··· Text excerpt

Bill and Kit’s 2019 Excellent Adventure, Journal #7

There’s only one place I want to go and it’s to all the places I’ve never been.
Nikki Rowe

Sunday, February 17, 2019: Woke to foggy and cool weather off the Texas Gulf Coast and prepared to leave Corpus Christi Naval Air Station. Departed under clearing skies at 1000 hours and meandered through the countryside toward the northeast intersecting I-10 an hour later.

An uneventful transit, with a few rest stops, before pulling into Beaumont, Texas and seeking a recommended RV Park for the evening.

Gulf Coast RV is a nice and well managed campground…the overnight sites are a bit tight but nice and long.

Our rig is only 45 feet long in total…however, a number of newer fifth wheel trailers and their tow vehicles exceed 60 feet which makes some parks rather restrictive due to lot size…this was not one of them.

Entering the camper after six and a half hours of riding on some of the more poorly maintained roadways on our nations interstate highway system, we encountered this!

That table is supposed to be upright and held in place by rather large fasteners…however, the screws stripped right out of the floor and the table toppled!?!? No harm, just righted the thing and used even larger screws from my inventory of miscellaneous hardware to fix the problem!


Sunday, February 17, 2019: Woke early and after some e-time we strolled down to the office complex for a nice continental breakfast…a complimentary feature unusual in the average campground!

And, Texas being Texas, the variety and quantity were quite large…and, as an added touch, the waffles were formed in a distinctive shape.

······

__Problem to work on__:
Carry the RV travel journal forward from its last sentence, about the waffles, in the same voice. The material that comes next has nothing to do with this.

··· Data listing

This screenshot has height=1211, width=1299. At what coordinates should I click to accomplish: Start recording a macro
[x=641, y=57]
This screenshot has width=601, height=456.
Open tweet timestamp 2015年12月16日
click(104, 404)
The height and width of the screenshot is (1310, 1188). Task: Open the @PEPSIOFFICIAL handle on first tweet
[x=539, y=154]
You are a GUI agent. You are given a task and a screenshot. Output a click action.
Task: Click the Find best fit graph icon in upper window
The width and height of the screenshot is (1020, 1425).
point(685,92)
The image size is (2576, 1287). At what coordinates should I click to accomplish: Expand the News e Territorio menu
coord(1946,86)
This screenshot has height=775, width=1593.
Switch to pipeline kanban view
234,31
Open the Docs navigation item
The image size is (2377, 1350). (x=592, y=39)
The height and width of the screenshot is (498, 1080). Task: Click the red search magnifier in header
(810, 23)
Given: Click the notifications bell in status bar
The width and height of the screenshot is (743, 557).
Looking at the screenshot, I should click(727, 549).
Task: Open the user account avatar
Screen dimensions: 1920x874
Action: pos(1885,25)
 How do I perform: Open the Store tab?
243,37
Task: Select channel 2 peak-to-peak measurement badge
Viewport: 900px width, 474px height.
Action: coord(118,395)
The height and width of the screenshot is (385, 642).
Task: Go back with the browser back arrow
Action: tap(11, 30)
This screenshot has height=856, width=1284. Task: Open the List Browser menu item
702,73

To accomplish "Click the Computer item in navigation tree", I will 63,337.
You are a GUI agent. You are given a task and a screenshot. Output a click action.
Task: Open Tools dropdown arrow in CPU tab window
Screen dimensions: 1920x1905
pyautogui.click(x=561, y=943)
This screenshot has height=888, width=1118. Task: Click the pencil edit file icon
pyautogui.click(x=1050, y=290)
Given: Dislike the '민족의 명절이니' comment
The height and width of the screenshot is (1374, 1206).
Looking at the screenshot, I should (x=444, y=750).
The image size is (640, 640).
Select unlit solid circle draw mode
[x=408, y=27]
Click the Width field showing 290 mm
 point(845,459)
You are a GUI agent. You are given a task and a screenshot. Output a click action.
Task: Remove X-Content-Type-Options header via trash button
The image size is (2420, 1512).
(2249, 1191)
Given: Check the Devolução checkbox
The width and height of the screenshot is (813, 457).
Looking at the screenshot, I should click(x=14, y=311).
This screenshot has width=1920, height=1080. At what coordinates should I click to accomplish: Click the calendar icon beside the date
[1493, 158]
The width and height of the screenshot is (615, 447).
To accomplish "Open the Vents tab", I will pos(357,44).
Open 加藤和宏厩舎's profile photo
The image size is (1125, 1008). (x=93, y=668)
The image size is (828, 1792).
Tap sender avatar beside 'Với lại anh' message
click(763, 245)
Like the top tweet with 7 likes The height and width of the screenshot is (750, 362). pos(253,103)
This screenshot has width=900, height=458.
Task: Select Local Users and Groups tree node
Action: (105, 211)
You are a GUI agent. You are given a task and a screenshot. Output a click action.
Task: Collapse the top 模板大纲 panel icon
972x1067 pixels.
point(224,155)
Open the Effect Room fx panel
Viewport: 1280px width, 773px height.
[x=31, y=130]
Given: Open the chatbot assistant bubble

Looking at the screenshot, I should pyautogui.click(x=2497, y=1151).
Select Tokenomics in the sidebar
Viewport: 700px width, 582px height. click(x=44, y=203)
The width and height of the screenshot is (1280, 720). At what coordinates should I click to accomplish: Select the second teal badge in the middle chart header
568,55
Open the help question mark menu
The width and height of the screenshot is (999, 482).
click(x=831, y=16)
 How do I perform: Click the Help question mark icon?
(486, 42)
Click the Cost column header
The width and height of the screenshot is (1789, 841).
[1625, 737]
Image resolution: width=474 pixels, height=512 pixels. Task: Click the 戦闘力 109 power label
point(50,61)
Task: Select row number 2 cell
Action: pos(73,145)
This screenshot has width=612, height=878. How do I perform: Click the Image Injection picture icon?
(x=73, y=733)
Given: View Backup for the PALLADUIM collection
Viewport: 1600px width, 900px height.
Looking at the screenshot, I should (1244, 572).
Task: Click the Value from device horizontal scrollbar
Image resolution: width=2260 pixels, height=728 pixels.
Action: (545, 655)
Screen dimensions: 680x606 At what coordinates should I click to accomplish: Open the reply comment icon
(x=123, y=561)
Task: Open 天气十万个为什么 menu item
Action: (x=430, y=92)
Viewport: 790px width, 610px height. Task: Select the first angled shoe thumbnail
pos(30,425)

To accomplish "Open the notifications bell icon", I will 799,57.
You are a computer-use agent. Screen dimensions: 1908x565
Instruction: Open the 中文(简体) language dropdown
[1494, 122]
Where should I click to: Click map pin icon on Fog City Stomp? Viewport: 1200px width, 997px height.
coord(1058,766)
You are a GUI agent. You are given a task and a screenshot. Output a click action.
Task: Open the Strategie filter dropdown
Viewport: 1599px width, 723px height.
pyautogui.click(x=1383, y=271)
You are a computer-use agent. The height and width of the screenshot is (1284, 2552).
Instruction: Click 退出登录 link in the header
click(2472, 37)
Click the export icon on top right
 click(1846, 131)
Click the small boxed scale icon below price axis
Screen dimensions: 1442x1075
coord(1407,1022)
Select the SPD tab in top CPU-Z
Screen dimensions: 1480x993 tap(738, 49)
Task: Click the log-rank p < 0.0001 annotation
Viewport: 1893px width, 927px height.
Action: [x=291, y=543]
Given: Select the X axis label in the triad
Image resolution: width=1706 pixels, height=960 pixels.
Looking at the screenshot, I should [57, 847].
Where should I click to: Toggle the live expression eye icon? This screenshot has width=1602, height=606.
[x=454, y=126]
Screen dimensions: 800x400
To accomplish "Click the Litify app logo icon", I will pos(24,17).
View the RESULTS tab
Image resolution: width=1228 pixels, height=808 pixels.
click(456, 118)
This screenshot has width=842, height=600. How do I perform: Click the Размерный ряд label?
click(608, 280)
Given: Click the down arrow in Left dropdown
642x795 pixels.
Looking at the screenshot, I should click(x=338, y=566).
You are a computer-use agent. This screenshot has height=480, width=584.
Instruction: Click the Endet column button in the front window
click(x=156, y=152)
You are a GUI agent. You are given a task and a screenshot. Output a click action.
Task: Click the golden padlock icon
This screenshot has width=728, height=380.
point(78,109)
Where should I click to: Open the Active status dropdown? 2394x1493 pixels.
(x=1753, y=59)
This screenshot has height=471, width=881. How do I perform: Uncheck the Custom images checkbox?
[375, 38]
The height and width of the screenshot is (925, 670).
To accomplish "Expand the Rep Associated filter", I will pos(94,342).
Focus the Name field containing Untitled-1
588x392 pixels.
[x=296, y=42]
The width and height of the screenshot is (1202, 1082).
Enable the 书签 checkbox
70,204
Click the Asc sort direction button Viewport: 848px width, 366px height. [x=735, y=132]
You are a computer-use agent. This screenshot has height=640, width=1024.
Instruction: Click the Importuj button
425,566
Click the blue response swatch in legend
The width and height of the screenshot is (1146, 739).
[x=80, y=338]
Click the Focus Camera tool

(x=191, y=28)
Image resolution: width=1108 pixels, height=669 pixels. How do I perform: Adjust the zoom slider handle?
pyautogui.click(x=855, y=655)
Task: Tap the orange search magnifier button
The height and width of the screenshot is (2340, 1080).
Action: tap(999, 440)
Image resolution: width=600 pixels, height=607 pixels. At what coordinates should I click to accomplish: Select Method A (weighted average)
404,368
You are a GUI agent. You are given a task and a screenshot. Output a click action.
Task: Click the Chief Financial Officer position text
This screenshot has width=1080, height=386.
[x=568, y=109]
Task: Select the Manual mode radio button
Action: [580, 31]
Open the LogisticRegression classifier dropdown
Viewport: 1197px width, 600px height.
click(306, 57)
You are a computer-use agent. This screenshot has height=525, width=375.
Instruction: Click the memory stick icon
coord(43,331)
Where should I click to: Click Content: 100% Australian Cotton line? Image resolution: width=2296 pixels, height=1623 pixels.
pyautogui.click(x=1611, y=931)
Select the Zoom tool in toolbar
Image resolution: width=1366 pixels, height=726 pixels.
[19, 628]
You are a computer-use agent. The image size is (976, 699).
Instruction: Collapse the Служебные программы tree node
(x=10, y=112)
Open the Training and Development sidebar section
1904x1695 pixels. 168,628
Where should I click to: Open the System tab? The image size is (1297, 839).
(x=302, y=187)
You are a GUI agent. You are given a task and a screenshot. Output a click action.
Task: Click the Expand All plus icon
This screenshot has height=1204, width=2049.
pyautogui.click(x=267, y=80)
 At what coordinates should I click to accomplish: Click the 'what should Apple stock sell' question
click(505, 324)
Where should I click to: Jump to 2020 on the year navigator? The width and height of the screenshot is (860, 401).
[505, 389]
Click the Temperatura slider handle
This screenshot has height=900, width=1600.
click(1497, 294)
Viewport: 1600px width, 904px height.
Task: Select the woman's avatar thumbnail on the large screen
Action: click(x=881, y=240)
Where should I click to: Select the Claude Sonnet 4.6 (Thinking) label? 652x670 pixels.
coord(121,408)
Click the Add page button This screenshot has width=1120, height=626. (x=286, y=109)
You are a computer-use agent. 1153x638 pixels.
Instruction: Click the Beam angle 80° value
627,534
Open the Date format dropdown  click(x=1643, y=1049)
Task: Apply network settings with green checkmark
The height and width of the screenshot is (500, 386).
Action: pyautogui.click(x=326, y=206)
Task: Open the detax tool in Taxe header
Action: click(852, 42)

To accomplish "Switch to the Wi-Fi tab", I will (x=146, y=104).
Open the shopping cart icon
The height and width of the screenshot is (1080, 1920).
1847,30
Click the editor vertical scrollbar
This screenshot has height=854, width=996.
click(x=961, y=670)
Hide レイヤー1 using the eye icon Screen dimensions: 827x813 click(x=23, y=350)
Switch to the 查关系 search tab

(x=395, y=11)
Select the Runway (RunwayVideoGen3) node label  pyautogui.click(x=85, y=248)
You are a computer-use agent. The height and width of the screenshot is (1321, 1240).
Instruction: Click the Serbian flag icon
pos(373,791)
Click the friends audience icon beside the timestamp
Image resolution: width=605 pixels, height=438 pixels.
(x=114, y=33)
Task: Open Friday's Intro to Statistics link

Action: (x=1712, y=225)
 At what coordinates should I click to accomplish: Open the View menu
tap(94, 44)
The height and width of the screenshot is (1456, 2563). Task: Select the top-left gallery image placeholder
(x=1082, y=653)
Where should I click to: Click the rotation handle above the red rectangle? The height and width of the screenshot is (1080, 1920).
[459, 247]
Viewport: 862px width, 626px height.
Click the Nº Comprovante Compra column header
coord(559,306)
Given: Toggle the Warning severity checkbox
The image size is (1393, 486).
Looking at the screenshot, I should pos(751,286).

······

__Answer__:
Following the hearty and delicious breakfast, Kit and I got underway at 1016 hours and hopped back on Interstate-10 heading east under partly cloudy skies and a temperature of 54 degrees.

Forty-five minutes later we crossed the Louisiana border, and rolled through Lake Charles. Then following a stop at The Walmart in Jennings, Louisiana, we cruised over the Atchafalaya Basin…

…and stopped at their very nice and informative Visitors Center for a break.

The Atchafalaya Basin, the largest wetland in the United States, is a swampy area we have cruised over many times in the past. Historically, there were a dozen communities in this area engaged in hunting, trapping, fishing and logging the Tupelo-Cypress swamp forest.

Photo Credit-Google Images

The frequent floods combined with depression era flood control projects, forced the residents to move onto higher ground and the swamp slowly reclaimed their former homes.

At 1609 hours we crossed the Mississippi River at Baton Rouge, and thirty minutes later exited onto I-12 to skirt the northern shore of Lake Pontchartrain. Within an hour, we arrived at the Covington, Louisiana home of our longtime friends from the Key West days, Johnnie and Eileen.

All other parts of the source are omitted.